### WHAT THE TASK ASKS
Filter the entries for lines with the word "options".
####
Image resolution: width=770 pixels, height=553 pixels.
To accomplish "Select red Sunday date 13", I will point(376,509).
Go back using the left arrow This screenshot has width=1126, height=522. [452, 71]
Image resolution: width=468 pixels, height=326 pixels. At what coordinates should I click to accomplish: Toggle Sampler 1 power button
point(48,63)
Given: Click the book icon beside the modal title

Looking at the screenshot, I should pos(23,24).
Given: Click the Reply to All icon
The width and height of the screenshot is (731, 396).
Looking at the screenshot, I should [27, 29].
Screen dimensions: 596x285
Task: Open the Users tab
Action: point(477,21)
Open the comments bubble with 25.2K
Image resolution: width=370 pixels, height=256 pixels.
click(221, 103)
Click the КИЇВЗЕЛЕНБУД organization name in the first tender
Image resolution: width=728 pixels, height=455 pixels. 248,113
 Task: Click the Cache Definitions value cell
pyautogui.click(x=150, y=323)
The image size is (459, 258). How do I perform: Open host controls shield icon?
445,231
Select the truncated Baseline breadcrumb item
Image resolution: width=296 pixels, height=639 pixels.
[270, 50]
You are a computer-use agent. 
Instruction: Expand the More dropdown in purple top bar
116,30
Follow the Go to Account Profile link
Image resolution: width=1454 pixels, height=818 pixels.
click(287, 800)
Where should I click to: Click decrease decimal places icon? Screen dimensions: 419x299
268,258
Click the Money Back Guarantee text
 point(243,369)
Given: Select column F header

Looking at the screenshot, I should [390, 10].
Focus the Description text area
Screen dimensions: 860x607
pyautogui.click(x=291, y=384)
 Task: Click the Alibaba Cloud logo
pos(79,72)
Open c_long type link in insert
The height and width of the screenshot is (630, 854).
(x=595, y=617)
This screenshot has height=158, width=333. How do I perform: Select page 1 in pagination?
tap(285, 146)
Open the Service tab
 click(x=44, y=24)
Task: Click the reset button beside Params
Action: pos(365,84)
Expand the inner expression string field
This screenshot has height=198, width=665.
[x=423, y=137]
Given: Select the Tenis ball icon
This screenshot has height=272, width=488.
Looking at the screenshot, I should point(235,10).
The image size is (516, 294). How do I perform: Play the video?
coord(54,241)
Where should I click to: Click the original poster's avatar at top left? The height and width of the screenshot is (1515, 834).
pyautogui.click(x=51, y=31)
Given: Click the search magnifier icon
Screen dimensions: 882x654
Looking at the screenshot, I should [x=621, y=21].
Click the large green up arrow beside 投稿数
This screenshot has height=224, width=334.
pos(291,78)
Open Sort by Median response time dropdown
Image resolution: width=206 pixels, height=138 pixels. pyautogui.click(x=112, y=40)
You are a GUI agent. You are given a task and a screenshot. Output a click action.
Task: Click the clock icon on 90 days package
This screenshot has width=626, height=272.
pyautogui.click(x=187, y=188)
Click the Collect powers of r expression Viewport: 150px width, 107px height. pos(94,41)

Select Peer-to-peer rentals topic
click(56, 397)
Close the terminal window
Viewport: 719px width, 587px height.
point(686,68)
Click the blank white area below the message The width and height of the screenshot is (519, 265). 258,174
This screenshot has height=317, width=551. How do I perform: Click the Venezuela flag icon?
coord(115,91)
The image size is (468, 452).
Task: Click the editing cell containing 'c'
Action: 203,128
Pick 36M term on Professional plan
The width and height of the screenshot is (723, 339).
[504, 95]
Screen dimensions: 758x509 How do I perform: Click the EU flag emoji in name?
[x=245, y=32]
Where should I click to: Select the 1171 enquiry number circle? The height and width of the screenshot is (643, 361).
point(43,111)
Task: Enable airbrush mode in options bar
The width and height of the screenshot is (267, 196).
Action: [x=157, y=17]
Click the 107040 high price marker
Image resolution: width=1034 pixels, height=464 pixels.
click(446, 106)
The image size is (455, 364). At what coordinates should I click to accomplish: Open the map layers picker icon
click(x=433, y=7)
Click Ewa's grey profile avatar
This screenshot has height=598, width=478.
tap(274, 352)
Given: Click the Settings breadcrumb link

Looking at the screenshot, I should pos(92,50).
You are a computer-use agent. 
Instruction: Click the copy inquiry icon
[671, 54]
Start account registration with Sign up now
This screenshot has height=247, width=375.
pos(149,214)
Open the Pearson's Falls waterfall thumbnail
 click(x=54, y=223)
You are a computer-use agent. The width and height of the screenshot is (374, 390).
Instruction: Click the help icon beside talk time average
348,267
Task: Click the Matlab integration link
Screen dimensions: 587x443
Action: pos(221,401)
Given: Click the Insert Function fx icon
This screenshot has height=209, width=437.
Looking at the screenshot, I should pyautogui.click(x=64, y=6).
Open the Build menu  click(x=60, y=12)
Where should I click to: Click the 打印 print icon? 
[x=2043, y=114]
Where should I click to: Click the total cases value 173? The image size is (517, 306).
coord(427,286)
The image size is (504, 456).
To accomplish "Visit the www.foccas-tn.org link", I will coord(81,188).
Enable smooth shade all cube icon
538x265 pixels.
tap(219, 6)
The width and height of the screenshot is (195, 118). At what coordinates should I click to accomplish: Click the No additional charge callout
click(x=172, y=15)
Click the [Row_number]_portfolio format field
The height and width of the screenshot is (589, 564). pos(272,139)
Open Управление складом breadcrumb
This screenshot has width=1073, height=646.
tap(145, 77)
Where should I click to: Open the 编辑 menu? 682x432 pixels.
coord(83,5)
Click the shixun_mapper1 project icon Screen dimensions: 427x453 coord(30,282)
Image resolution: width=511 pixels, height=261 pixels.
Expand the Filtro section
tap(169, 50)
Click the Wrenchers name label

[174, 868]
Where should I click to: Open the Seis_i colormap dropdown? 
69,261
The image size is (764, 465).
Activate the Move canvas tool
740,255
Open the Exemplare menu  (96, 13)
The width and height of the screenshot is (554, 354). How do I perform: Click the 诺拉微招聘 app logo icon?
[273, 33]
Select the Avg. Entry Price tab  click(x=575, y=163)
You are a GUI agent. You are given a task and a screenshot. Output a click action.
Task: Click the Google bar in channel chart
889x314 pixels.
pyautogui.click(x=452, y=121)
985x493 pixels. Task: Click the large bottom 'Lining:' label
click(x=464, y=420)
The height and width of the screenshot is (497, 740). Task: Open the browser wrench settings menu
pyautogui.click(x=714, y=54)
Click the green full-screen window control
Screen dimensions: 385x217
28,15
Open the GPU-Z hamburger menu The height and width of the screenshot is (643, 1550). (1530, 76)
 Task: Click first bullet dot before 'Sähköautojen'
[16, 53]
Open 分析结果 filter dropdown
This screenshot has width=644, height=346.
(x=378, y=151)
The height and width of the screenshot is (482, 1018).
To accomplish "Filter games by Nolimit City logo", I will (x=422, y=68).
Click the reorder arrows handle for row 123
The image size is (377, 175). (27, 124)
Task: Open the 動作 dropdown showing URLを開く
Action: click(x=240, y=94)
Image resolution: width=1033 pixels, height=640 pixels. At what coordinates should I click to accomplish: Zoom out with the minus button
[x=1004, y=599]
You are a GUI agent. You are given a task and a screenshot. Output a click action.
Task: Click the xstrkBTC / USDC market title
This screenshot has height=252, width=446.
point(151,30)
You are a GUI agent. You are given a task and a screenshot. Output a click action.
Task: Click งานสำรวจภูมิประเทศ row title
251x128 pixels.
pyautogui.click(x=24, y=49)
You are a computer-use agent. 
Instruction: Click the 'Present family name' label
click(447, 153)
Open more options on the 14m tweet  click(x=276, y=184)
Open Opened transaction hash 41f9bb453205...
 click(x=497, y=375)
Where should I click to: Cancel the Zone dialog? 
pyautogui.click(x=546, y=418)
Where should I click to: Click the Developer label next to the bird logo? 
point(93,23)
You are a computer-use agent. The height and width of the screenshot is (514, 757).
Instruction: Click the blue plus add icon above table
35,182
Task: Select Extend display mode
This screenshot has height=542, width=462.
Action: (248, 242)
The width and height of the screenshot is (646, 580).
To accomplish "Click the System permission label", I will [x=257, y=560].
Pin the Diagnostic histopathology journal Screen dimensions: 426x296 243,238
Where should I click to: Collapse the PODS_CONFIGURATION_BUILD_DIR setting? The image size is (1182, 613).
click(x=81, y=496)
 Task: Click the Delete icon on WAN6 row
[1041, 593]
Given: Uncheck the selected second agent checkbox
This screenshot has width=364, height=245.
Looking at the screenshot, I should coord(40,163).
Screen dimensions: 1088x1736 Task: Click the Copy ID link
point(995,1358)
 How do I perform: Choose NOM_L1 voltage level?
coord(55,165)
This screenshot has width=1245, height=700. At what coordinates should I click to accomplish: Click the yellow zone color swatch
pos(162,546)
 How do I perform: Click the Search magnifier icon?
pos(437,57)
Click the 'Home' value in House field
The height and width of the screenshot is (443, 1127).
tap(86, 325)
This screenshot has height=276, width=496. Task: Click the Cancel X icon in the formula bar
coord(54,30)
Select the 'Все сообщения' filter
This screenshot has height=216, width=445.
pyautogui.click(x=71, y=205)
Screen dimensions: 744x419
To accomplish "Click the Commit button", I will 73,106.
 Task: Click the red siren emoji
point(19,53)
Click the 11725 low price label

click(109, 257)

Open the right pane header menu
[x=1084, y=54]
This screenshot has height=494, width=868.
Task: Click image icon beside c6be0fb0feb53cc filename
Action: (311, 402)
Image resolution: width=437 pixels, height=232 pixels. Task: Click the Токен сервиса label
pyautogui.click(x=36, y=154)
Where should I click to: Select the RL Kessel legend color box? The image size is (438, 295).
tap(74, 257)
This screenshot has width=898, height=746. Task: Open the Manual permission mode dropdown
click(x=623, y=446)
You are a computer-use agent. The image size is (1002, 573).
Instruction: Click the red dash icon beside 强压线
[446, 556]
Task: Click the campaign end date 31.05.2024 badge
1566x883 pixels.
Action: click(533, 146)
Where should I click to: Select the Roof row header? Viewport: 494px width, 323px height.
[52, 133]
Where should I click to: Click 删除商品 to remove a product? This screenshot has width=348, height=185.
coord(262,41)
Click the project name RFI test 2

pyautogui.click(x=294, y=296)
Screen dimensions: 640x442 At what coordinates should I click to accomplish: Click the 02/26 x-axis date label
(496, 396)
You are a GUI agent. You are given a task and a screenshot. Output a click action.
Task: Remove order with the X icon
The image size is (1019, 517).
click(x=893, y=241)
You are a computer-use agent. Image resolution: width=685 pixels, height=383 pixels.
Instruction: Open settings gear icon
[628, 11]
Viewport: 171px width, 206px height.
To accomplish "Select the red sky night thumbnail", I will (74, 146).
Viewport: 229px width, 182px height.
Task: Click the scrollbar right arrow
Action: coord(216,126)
####
### TASK RESULT
Task: Enable airbrush mode in options bar
Open more options on the 14m tweet  click(x=276, y=184)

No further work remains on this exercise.